[WHAT IS EXPECTED]:
Please repeat, word for word, the part of the Caria trip itinerary from "Setting out from" to "drove past them.".

[PAGE TEXT]:
- - - - - - -

Itinerary for (Short) Caria Trip

I completed a quick, two-day trip through Caria, which is the region along the Aegean coast between the Meander River and Lycia. Here is a summary of the highlights. 


Caria route

Setting out from Izmir (ancient Smyrna), I stopped at Magnesia (here) to reexamine the Artemis temple, especially its library in the NW corner. For the first time, I explored the bath complex on the east side of the street, over the railroad tracks. If you have time, drive to the well-preserved theater. I have visited Priene, Miletus, and Didymus, so drove past them.

 

The next stop was Latmos (ad Herakleia) on the eastern shore of Bafa Lake. After lunch overlooking the lake, I visited the agora and Athena temple (in Kapıkırı village, here), then the apsidal temple (here) and the nearby castle. A two-hour hike to Yediler Monastery was the highlight of my trip. The trail was nicely groomed and well-marked. Many flowers were had bloomed in late February and the trail affords great views of the Beşparmak mountain range. The trail starts at the top of Gölkaya village (here) and concludes at the monastery.

- - - - - - -

[EXCERPTED RECORDS]:

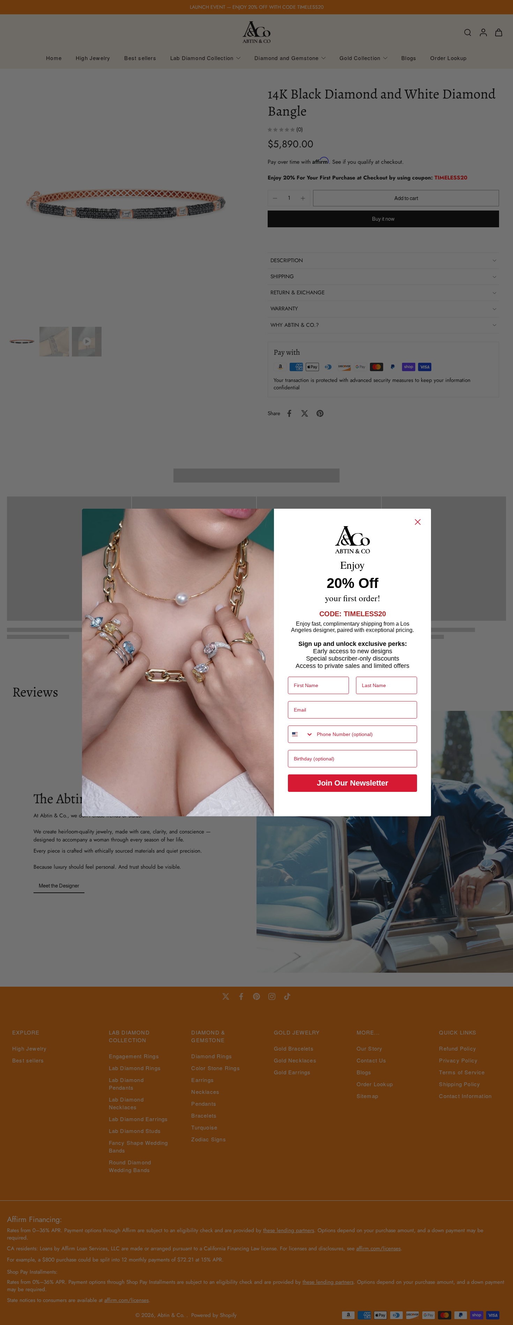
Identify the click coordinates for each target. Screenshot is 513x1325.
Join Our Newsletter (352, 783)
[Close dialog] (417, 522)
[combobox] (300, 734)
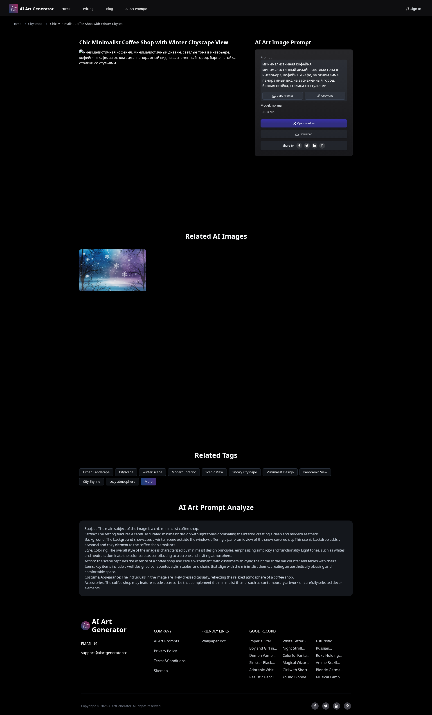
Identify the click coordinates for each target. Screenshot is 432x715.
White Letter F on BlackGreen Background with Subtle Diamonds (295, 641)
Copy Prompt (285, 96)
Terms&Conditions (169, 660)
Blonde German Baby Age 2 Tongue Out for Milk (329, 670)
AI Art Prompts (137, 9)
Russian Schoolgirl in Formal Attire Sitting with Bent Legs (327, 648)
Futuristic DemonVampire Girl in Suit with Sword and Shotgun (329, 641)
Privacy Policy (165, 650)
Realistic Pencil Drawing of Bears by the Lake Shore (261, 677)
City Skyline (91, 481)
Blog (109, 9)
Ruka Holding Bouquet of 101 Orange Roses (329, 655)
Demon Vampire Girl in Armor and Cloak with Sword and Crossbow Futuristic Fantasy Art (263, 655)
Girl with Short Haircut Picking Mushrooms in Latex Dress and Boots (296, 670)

- - - - - - -

[REPLY]:
Setting out from Izmir (ancient Smyrna), I stopped at Magnesia (here) to reexamine the Artemis temple, especially its library in the NW corner. For the first time, I explored the bath complex on the east side of the street, over the railroad tracks. If you have time, drive to the well-preserved theater. I have visited Priene, Miletus, and Didymus, so drove past them.